Erguvansız bir İstanbul, duvaksız gelindir. Rabbim akıl, fikir ve manevi bir ilham versin.

29 Mayıs 1453, İstanbul’un fethi… 569.  yıl dönümü bu sene. Yeni bir fetih lazım kalpleri ve akılları fethetmeli sonra milliliği ve yerliliği… Bu ülkenin olmazsa olmazımız ve vazgeçilmezimiz olduğu… Ahlakın, erdemin, doğruluğun, iyiliğin ve güzelliğin fethini…

Edebin bayrağını kalplere dikecek olan Ulubatlı Hasanlar olmalı bugün, gönüllere hükmedecek Akşemseddinlerimiz ve aklı dumura uğratıp ufuk açacak Fatihlerimiz.

Tecavüzlerin olmadığı bir İstanbul; hırsızlıkların, kabadayılıkların,  uyuşturucunun ve düzensiz göç kalabalığının… Terörize fikirlerin ve militarize hareketlerin hayat bulmadığı bir İstanbul düşünüyorum. Ülkesini seven ve bu sevdayı İstanbul’la süsleyip zirveye taşıyan, İstanbul’un dokusunu bozmayan ve o dokuya uygun hareket eden asil bir nesil.

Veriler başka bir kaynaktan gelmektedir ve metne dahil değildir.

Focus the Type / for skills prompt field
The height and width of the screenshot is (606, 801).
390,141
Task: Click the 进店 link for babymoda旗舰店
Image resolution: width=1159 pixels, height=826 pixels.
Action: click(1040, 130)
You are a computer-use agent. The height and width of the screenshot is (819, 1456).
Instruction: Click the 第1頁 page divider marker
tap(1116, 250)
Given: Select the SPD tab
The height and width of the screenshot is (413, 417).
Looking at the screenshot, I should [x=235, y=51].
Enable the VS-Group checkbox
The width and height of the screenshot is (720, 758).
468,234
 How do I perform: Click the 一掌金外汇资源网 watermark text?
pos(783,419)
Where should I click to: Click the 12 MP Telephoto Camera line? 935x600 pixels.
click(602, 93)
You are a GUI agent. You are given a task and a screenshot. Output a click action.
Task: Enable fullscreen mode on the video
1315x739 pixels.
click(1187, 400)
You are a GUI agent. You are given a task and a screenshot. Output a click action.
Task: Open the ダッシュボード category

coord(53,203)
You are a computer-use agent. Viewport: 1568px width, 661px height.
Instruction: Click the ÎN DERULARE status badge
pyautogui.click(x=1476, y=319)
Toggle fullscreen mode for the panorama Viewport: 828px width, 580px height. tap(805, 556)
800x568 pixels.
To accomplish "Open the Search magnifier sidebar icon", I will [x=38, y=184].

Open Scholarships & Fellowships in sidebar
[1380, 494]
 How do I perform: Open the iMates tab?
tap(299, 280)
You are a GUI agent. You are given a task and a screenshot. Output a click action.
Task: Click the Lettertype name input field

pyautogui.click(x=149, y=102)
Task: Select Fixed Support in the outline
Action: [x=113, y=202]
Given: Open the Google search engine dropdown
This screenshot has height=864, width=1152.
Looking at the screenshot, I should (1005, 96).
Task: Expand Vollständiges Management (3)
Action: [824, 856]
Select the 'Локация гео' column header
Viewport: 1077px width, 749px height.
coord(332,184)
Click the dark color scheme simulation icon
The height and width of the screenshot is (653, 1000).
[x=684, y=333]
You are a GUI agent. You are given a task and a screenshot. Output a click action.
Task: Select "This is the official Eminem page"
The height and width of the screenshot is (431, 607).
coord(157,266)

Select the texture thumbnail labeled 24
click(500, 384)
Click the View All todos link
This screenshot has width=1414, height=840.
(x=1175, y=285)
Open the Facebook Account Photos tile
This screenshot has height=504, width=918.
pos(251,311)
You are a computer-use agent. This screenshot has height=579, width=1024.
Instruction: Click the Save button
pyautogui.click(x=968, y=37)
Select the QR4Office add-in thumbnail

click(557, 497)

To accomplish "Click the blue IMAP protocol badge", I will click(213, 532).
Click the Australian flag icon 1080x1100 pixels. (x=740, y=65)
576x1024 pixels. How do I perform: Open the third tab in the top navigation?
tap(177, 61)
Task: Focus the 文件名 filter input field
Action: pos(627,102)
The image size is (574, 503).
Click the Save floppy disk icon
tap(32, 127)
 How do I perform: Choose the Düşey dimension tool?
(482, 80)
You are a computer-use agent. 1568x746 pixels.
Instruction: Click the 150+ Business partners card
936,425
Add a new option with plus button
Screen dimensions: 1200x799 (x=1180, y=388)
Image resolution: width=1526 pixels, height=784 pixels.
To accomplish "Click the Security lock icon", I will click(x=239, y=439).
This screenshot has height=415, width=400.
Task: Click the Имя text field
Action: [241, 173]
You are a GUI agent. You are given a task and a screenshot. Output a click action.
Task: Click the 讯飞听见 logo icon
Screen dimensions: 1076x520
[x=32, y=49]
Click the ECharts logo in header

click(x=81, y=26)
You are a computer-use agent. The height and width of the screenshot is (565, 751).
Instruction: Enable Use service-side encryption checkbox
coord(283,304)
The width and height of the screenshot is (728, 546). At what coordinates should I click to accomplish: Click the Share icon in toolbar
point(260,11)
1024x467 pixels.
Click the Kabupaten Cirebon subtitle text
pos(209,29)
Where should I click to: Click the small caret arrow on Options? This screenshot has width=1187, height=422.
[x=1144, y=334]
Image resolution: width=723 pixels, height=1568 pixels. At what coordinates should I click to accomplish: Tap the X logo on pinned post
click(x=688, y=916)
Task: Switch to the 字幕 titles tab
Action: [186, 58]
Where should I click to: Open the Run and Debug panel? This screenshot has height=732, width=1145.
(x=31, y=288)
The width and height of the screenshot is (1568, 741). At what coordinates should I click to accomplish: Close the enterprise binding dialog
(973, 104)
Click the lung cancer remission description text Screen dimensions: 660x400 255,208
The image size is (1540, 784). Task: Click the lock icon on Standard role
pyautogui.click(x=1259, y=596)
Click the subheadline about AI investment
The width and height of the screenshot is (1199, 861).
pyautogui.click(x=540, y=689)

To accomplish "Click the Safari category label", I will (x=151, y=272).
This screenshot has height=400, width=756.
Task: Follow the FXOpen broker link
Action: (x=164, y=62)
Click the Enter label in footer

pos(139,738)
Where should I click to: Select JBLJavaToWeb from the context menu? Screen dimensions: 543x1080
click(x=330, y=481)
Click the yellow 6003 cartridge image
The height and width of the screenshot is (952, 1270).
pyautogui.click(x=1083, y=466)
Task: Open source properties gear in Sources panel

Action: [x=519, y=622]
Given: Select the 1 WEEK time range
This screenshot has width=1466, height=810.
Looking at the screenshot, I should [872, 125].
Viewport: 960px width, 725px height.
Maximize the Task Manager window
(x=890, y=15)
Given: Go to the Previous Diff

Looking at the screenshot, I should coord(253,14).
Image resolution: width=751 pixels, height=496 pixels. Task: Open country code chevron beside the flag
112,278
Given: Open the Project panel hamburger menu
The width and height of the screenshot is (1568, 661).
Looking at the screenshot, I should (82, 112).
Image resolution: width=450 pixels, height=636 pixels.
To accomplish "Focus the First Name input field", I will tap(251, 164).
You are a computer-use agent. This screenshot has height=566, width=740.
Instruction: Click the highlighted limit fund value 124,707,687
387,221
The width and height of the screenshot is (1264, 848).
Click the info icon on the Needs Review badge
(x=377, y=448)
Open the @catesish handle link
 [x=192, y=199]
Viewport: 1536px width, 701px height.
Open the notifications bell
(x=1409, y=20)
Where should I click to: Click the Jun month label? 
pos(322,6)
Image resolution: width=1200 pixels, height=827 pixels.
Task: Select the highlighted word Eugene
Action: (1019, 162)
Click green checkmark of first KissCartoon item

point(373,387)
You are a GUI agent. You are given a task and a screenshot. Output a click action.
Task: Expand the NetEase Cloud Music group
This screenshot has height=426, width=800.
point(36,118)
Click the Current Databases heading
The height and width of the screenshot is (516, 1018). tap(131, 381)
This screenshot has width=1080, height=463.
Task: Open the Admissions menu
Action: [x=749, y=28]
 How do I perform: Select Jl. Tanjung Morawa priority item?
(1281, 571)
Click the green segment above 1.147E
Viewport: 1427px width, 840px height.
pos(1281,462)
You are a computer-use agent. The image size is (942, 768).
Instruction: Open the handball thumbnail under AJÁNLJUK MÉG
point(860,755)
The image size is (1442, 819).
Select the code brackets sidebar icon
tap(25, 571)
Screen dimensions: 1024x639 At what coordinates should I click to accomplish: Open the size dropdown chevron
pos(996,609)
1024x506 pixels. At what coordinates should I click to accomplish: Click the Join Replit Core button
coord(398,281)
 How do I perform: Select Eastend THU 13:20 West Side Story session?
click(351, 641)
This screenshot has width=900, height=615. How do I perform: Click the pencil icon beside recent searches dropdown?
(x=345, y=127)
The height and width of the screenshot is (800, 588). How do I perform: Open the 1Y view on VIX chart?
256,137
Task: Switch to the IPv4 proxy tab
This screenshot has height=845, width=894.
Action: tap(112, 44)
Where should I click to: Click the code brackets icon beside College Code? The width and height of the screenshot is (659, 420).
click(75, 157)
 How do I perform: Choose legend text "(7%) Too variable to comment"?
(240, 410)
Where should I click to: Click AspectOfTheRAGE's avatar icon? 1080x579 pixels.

Hedef bu işte; Leyla, Züleyha, Şirin…

İstanbul, Asya ve Avrupa’nın gerdanlığıdır. Bir nadide mücevherdir ki göreni kendisine aşık eder, hem derler ki İstanbul’da doğan herkes şairdir diye. Bunu eski İstanbul için söylemişlerdir elbet, çiçeklerle, bağlarla, bahçelerle dolu İstanbul için. Betondan bağlar yokmuş eskiden, binalardan bahçeler ve direklerden çiçekler. Kalabalığı yokmuş, araçları, marmarayları, trenleri, uçakları, tünelleri, tüpleri…  En güzel Türkçeyi konuşurmuş İstanbul’un hanımları. Üstâd boşuna dememiş “Türkçesi bülbül kokan, İstanbul” diye. Küfürler, sinkaflı sözler, amiyane tabirler, nobran hareketler yokmuş. Zarafetin timsaliymiş İstanbul, letafetin ve taravetin. Yorgun değilmiş kalabalıklardan, çürümüyormuş ahlaken, küflenmiyormuş betonlaşarak, yok olmuyormuş ev üstüne ev kurarak! Nedim’i yok bugün İstanbul’un “Gidelim serv-i revânım yürü Sad’âbâde.” diyen. Yahya Kemal’i yok bugün İstanbul’un “Ben Ankara’nın en çok İstanbul’a dönüşünü sevdim.” ve Sait Faik’i, Ahmet Rasim’i.

Fethin 569. seneyidevriyesindeyiz lakin hâlâ ruhları fethedemiyoruz. İstanbul gibi olmalı her yer bizlere “fethi zor fatihi tek.” Kalpler de öyle olmalı akıllar da. Girebilmeliyiz gönüllere Mevlanaca, Yunusça dokunabilmeliyiz kalplere, İstanbulca konuşabilmeliyiz herkesle.

O ne mutlu komutan ki, o ne kutlu asker ki, gemileri karadan yürütüp Şahi toplarıyla surları vurup fethetmiştir İstanbul’u. Lakin askeri olarak alınan İstanbul acaba ahlaki yönden fethedilebildi mi bugün? İnsanlar İstanbul’u yaşanılır kılabildi mi? Ne hale getirdik emaneti diye sormak haddimize düşüyor.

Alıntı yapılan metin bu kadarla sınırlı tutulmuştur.